The 2008 presidential campaign witnessed recurrent Republican slips that betrayed traditional racist thinking (Pettigrew, 2009; Staples, 2008). One Republican club issued false ten dollar bills with Obama’s picture accompanied by stereotyped African-American food – a watermelon, ribs and a bucket of fried chicken. The McCain campaign ran an advertisement claiming that Obama had been “disrespectful” to Governor Palin – the old Southern term recalling sanctions against Black men interacting with White women. Republican Representative LynnWestmoreland described Obama and his wife as “uppity.” And Republican Representative Geoff Davis called the then-47-year-old Obama, “Boy.”

Discussion

This quick foray into the Darktown references in the Georgia Newspaper Archive reveals my inclination that the media is an institutional force in the lives of Black community residents is longstanding. Nevertheless, I am uncertain at this stage whether or not the media acts as a recalibrating institution or an intermediary role as far as white supremacy and Black community building are concerned.I still speculate that Black newspaper act as anchor institutions. However, Maxine Leeds Craig makes an argument that anchoring institutions like Black Greek Letter Organizations (BGLOs) might also function as what Pierre Bourdieu describes as “structuring structures”:

Black fraternities and sororities dominated campus social life. These organizations were examples of what Pierre Bourdieu calls “structuring structures,” key institutions for repro- ducing the tastes, strategies, and dispositions that comprised the conventional bearing of the Negro middle class.
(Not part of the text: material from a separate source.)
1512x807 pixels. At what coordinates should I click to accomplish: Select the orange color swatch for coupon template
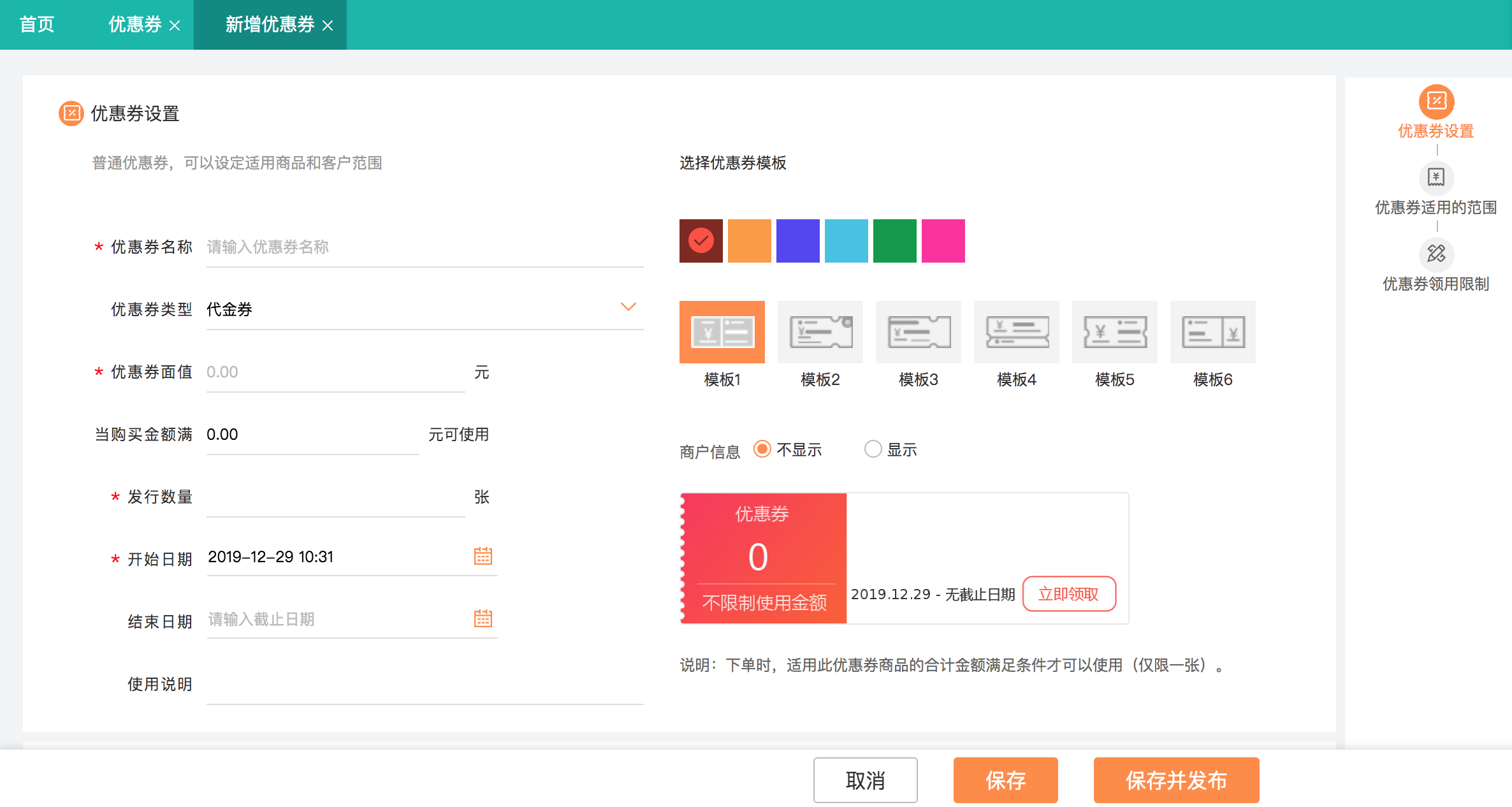(x=750, y=240)
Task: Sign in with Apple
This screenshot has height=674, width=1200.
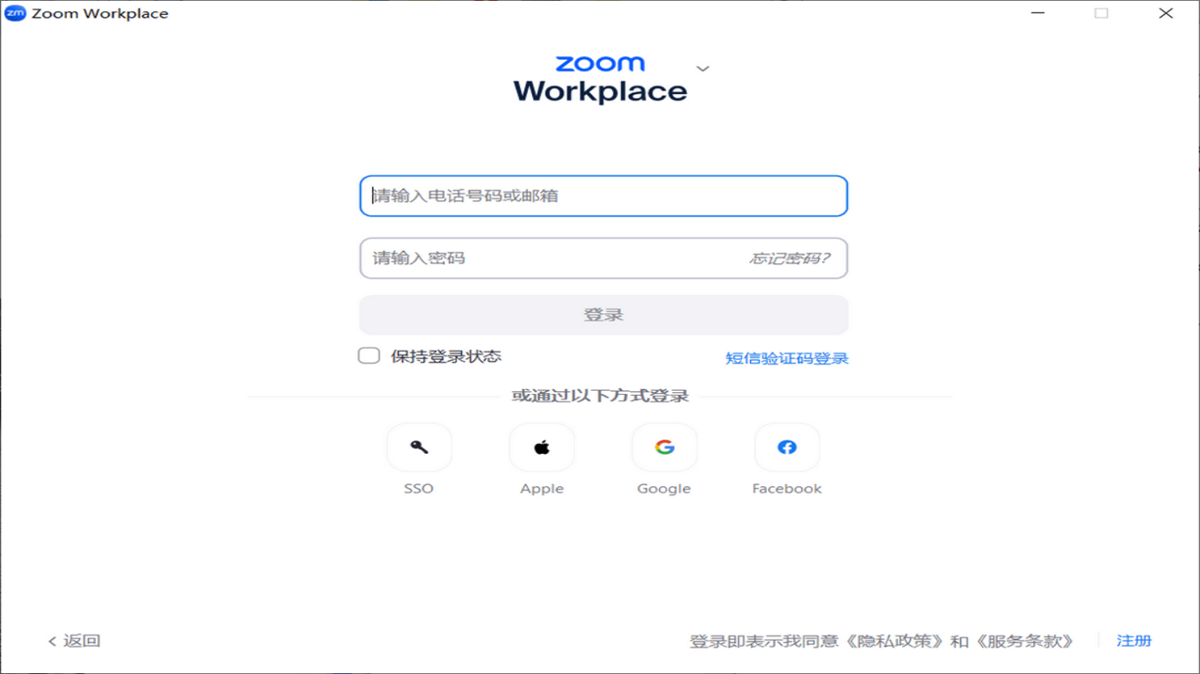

So I think that pushes me to reflect more about the way that the Black middle class might use these institutions to disrupt the lives of Black women working in the sex industry historically. I believe my next steps are to repeat the process of studying references to Black neighborhoods historically in a different database, perhaps the ProQuest Historical Newspaper database. I also need to repeat the same process of searching for references to Black neighborhoods in a current newspaper database like the Atlanta Journal Constitution.  I need to then do the same process for the other cities in my analysis. Finally, I need to be able to do the same thing for Black venues, specifically strip clubs or dance halls (they appeared to be called club rooms in the early 20th century).

References

Craig, Maxine. 2002. Ain’t I a Beauty Queen?: Black Women, Beauty, and the Politics of Race. New York: Oxford University Press.

Dirks, Danielle, and Jennifer C. Mueller. 2007. “Racism and Popular Culture” Pp. 115 – 129 in Handbook of Sociology of Racial and Ethnic Relations. Vera, Hernán and Joe R. Feagin, eds. New York: Springer.

Love, Sinnamon. 2013. “Transforming Pornography : Black Porn for Black Women.” Guernica, 1–12.

Miller-Young, Mireille. 2014. A Taste for Brown Sugar. Durham: Duke University Press.

Moody, Mia. 2012. “From Jezebel to Ho: An Analysis of Creative and Imaginative Shared Representations of African-American Women.” Journal of Research on Women and Gender 4:74–94.